[gentoo-user] Re: Random segfaults with kernel 2.6.27

2008-11-20 Thread Nikos Chantziaras

Andrey Falko wrote:
On 11/20/08, *Nikos Chantziaras* [EMAIL PROTECTED] 
mailto:[EMAIL PROTECTED] wrote:


I upgraded to kernel 2.6.27 (gentoo-sources-2.6.27-r3) yesterday.
 Today I experienced random segfaults during an emerge (twice during
emerging mozilla-thunderbird; one time as (assembler) segfaulted,
on the second try python segfaulted at the end of the emerge).

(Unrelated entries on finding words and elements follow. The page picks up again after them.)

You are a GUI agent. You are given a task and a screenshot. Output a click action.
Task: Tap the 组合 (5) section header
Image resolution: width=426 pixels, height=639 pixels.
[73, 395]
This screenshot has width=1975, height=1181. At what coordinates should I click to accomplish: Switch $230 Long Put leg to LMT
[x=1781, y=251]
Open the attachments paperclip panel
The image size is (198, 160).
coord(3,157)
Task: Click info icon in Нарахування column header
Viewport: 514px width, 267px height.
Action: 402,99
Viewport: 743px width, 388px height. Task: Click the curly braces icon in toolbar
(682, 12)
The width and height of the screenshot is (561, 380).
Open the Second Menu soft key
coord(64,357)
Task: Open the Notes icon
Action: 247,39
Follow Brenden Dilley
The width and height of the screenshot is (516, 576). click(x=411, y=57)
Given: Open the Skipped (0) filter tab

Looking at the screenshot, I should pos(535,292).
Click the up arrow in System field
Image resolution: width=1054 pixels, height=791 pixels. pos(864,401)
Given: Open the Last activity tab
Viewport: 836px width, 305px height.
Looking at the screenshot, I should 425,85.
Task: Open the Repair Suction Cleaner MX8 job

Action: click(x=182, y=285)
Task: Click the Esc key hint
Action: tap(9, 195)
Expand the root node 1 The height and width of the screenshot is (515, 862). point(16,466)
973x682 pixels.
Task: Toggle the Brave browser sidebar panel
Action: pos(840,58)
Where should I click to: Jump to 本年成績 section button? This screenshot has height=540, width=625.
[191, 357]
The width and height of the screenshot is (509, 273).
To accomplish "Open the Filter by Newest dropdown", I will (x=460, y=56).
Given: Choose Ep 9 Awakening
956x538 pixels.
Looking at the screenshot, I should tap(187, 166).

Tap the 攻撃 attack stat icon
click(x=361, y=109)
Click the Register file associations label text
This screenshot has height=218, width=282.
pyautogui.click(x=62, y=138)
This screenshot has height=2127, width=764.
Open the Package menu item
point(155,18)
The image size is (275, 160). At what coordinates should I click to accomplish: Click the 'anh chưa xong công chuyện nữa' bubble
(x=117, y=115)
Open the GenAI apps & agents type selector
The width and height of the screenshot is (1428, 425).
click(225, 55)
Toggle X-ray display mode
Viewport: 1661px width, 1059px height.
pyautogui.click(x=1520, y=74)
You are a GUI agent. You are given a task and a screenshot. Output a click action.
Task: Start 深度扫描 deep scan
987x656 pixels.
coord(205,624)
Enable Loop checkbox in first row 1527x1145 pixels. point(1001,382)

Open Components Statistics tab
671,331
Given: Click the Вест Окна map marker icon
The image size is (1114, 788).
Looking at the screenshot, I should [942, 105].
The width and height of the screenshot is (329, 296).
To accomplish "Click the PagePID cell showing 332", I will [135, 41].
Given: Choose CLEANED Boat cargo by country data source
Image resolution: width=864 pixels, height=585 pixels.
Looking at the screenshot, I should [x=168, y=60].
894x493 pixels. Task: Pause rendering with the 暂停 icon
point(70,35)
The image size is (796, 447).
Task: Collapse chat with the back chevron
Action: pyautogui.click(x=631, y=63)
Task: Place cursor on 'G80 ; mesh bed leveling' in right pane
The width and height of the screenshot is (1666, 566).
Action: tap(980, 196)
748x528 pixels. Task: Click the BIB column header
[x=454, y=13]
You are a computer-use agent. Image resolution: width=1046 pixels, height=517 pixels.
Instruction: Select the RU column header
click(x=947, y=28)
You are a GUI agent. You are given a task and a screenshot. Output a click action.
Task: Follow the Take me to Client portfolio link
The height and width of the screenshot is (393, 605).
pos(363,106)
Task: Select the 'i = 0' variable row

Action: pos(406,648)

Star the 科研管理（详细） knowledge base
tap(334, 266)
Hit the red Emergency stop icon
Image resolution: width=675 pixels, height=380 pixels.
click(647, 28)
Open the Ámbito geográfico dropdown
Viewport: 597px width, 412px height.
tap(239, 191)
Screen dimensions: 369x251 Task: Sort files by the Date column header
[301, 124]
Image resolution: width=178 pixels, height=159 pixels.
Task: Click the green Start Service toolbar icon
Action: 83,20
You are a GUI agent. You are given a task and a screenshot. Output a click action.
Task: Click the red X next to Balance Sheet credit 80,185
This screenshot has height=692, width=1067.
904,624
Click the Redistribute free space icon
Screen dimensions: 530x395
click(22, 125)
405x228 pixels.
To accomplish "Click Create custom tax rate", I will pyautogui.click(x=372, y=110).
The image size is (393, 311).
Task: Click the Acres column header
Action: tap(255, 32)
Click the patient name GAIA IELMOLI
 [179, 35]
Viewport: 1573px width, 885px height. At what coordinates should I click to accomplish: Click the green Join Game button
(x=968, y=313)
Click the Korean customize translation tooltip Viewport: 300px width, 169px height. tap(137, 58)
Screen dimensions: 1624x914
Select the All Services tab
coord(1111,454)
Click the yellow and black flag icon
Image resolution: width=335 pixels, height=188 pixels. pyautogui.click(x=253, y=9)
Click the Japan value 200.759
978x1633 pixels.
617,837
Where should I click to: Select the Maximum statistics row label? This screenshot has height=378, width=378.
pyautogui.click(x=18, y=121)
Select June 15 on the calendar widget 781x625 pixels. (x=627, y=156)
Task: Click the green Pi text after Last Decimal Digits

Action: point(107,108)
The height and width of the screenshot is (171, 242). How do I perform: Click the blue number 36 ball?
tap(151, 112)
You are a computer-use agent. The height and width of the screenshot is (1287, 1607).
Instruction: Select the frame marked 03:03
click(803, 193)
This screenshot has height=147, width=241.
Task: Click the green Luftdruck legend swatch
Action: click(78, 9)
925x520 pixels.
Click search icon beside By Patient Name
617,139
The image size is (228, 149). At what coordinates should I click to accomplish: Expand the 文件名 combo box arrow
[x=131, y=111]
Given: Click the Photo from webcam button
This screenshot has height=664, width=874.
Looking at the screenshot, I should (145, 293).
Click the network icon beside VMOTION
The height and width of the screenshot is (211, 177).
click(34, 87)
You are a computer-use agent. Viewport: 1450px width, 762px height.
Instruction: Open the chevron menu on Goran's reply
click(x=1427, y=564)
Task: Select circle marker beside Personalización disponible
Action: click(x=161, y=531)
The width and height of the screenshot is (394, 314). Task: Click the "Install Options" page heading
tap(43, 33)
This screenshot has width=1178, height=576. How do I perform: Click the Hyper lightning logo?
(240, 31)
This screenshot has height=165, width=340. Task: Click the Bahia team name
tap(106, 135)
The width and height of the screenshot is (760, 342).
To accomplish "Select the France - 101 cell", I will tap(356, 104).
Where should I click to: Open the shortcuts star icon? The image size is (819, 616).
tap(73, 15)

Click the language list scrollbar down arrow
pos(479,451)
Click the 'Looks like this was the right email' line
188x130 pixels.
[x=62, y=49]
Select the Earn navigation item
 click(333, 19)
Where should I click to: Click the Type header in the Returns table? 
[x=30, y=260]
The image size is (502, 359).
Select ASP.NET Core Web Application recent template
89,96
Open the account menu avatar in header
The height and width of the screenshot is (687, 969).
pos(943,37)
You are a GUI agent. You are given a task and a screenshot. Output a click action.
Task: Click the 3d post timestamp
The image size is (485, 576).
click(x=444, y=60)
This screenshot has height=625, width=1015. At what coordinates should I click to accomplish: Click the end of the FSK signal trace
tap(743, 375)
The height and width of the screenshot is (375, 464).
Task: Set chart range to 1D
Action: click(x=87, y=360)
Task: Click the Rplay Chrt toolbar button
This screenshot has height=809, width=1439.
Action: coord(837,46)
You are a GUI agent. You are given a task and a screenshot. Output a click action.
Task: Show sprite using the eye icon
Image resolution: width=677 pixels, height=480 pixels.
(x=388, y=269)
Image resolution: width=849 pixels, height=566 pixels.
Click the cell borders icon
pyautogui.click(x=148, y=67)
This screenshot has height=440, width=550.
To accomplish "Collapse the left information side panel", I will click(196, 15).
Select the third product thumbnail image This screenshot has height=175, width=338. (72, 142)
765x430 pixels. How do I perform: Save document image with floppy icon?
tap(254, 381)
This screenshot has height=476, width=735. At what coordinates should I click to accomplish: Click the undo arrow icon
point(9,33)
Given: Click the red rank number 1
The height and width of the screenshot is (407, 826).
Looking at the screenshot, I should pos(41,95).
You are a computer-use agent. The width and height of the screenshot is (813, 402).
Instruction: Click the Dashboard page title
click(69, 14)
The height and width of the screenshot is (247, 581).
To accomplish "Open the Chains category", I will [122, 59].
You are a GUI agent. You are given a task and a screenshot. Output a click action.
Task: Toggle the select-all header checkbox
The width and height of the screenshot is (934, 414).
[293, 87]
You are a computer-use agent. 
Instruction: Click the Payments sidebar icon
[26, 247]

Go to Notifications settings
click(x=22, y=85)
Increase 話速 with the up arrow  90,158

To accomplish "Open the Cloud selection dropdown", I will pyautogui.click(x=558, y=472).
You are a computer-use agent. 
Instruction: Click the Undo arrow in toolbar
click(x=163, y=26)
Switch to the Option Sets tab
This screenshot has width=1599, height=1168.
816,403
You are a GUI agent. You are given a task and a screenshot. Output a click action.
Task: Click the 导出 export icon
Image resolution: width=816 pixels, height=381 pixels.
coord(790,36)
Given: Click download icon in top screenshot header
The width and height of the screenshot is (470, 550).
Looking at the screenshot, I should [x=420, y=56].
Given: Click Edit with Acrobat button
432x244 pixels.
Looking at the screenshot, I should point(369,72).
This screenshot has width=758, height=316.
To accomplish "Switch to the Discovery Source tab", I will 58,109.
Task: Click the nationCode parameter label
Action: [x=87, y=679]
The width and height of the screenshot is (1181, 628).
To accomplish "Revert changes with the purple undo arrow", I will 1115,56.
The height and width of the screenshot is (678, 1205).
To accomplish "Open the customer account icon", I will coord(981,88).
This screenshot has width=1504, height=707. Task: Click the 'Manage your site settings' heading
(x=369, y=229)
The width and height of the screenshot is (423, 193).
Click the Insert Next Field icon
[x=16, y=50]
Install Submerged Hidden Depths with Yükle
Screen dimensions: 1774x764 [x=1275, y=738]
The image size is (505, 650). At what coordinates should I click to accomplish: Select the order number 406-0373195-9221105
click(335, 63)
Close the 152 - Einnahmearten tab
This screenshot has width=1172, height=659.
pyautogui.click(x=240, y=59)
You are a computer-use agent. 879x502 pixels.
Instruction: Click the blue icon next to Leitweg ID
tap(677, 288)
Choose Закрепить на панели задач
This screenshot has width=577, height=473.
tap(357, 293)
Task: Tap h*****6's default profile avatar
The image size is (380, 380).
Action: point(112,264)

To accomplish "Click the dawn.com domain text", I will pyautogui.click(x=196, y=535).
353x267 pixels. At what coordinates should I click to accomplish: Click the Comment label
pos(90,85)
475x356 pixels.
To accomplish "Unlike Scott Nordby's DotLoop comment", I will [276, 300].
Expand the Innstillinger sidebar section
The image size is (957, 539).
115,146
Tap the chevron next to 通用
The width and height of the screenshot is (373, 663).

Anyone noticing something similar?  I'm reverting back to 2.6.26 for
now.



You do not see these segfaults on 2.6.26, right? 


Correct.


When I had the symptoms 
you described, it turned out that my RAM voltage needed to be raised in 
the BIOS.


Hmm.  My system *is* overclocked (I'm one of those enthusiast guys). 
I'm running an E6600 that runs 2.4GHz stock at 3GHz with a good 
aftermarket cooler (temps never go above 48C at full load).  The CPU is 
overclocked and *undervoltaged* (1.29V from its 1.35V stock).  The RAM 
is both underclocked (to get an FSB:DRAM ratio of 1:1) and 
undervoltaged.  The system has been confirmed stable though; 8 hours 
Prime95 stress test with no errors, which is much more of a stress test 
than any real application can pull off.  It also passes memtest.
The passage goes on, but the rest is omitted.